Question

Find the general term of the sequence, starting with $$n=1,$$ determine whether the sequence converges, and if so find its limit.$$3, \frac{3}{2}, \frac{3}{2^{2}}, \frac{3}{2^{3}}, \ldots$$

Answer

**step1** Understanding the Problem and Analyzing the Terms

The problem asks us to do three things for the given sequence of numbers:
1. Find a general rule that describes any term in the sequence.
2. Determine if the numbers in the sequence approach a specific value as we consider more and more terms.
3. If they do approach a specific value, identify what that value is.
The given sequence is: $$3, \frac{3}{2}, \frac{3}{2^{2}}, \frac{3}{2^{3}}, \ldots$$
Let's examine each term in the sequence to find a pattern:
* The first term is $$3$$. We can also write this as $$\frac{3}{1}$$. Since any non-zero number raised to the power of 0 is 1, we can express $$1$$ as $$2^0$$. So, the first term can be written as $$\frac{3}{2^0}$$.
* The second term is $$\frac{3}{2}$$. This can be written as $$\frac{3}{2^1}$$.
* The third term is $$\frac{3}{2^{2}}$$. Here, $$2^2$$ means $$2 \times 2 = 4$$, so this term is $$\frac{3}{4}$$.
* The fourth term is $$\frac{3}{2^{3}}$$. Here, $$2^3$$ means $$2 \times 2 \times 2 = 8$$, so this term is $$\frac{3}{8}$$.

**step2** Identifying the General Term

From our analysis of the terms in the previous step, we can observe a clear pattern for the general term of the sequence:
* The numerator for every term is consistently $$3$$.
* The denominator is a power of $$2$$. Let's look at the exponent of $$2$$ in relation to the term number ($$n$$):
* For the 1st term ($$n=1$$), the exponent of $$2$$ is $$0$$ ($$2^0$$).
* For the 2nd term ($$n=2$$), the exponent of $$2$$ is $$1$$ ($$2^1$$).
* For the 3rd term ($$n=3$$), the exponent of $$2$$ is $$2$$ ($$2^2$$).
* For the 4th term ($$n=4$$), the exponent of $$2$$ is $$3$$ ($$2^3$$).
It is clear that the exponent of $$2$$ in the denominator is always one less than the term number ($$n$$).
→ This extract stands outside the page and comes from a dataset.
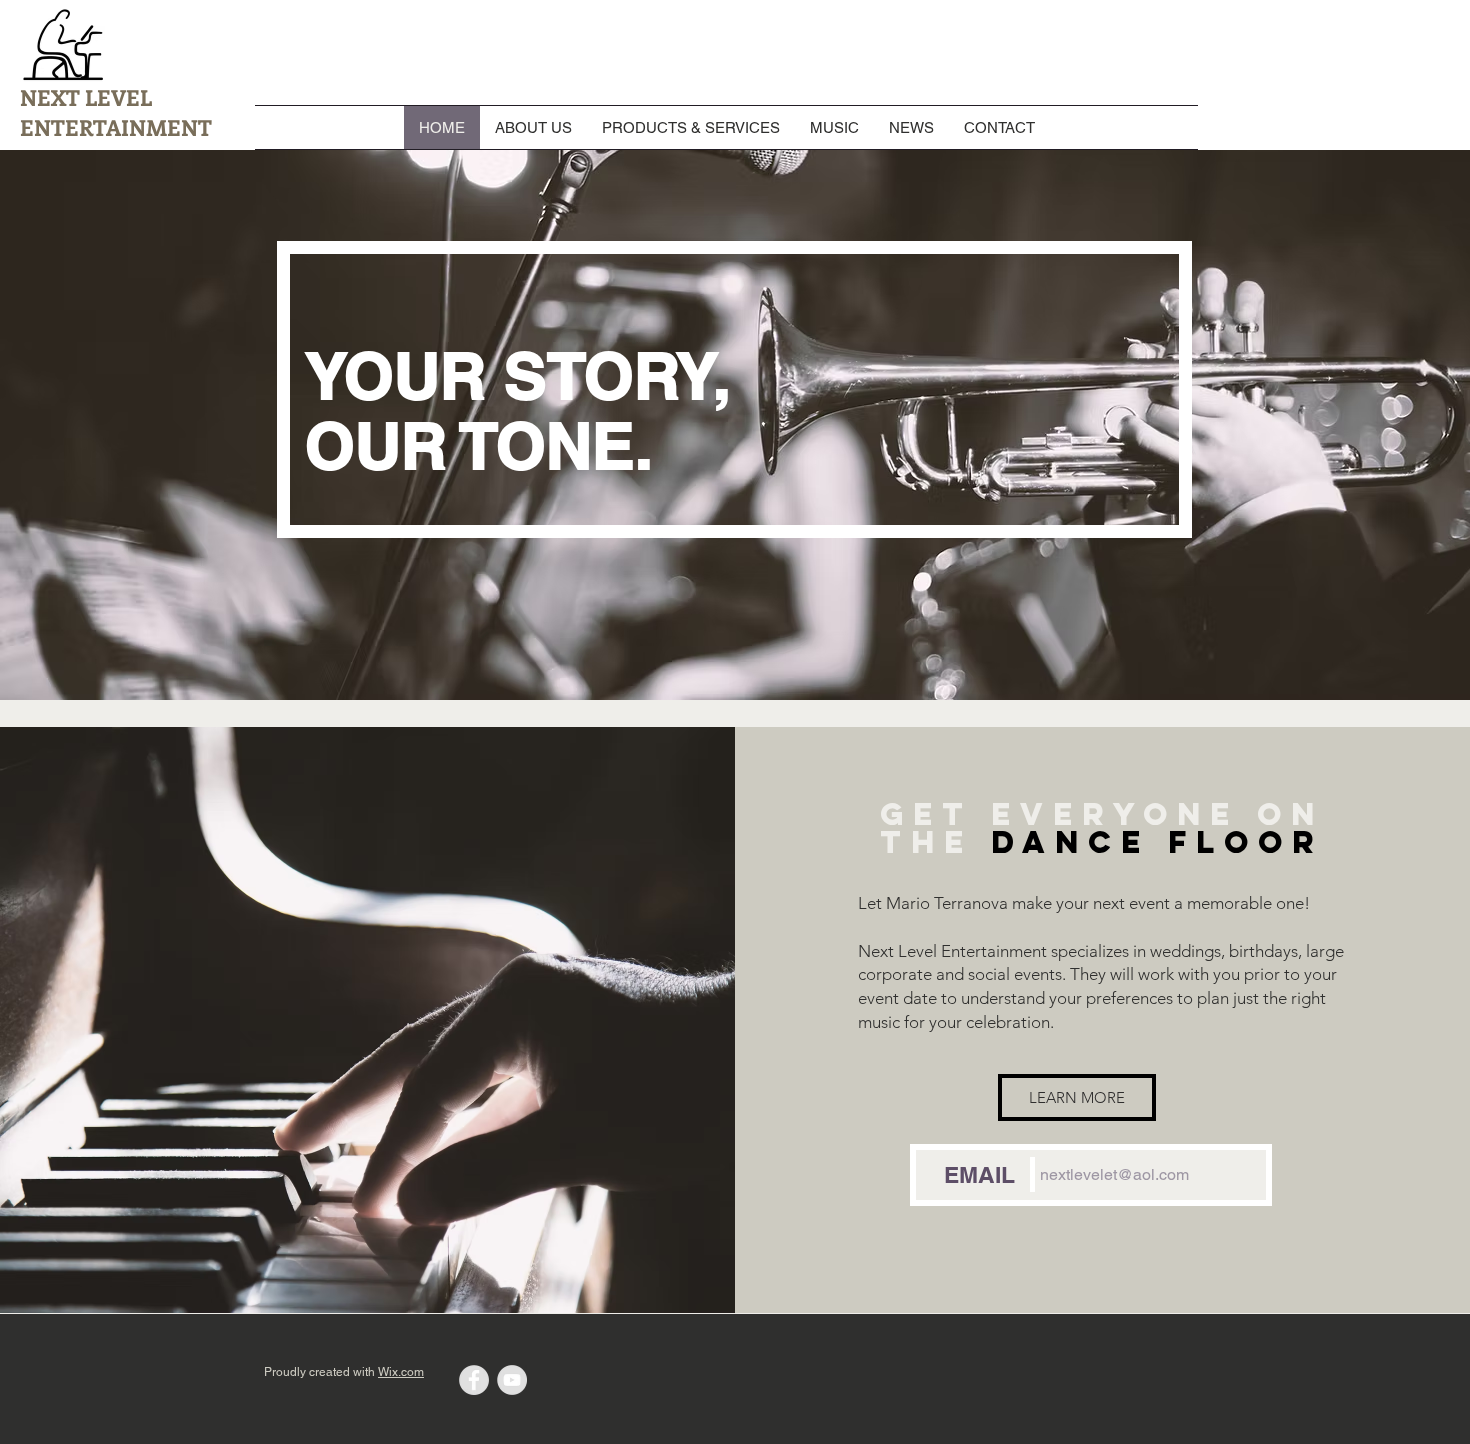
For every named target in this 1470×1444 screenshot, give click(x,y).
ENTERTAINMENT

So, for the $$n$$-th term, the exponent will be $$n-1$$.
Therefore, the general term of the sequence, often represented as $$a_n$$, is given by the formula: $$a_n = \frac{3}{2^{n-1}}$$.

**step3** Investigating Convergence and Finding the Limit

To determine if the sequence converges, we need to understand what happens to the value of the terms as $$n$$ (the term number) becomes very, very large.
Let's use the general term we found: $$a_n = \frac{3}{2^{n-1}}$$.
As $$n$$ gets larger, the exponent $$n-1$$ also gets larger.
When the exponent of $$2$$ gets larger, the value of $$2^{n-1}$$ (which is the denominator of our fraction) becomes an increasingly larger number.
Consider these examples:
* If $$n=10$$, the term is $$\frac{3}{2^{10-1}} = \frac{3}{2^9} = \frac{3}{512}$$.
* If $$n=20$$, the term is $$\frac{3}{2^{20-1}} = \frac{3}{2^{19}} = \frac{3}{524,288}$$.
* If $$n=30$$, the term is $$\frac{3}{2^{30-1}} = \frac{3}{2^{29}}$$, which is a significantly larger number.
When a fixed number (like $$3$$ in this case) is divided by an increasingly larger number, the result gets closer and closer to zero. Imagine having 3 cookies and sharing them among more and more friends; each friend's share would become smaller and smaller, eventually approaching almost nothing.
Since the terms of the sequence approach a specific value (zero) as $$n$$ becomes very large, we can conclude that the sequence converges. The specific value that the terms approach is called the limit of the sequence.
Therefore, the sequence converges, and its limit is $$0$$.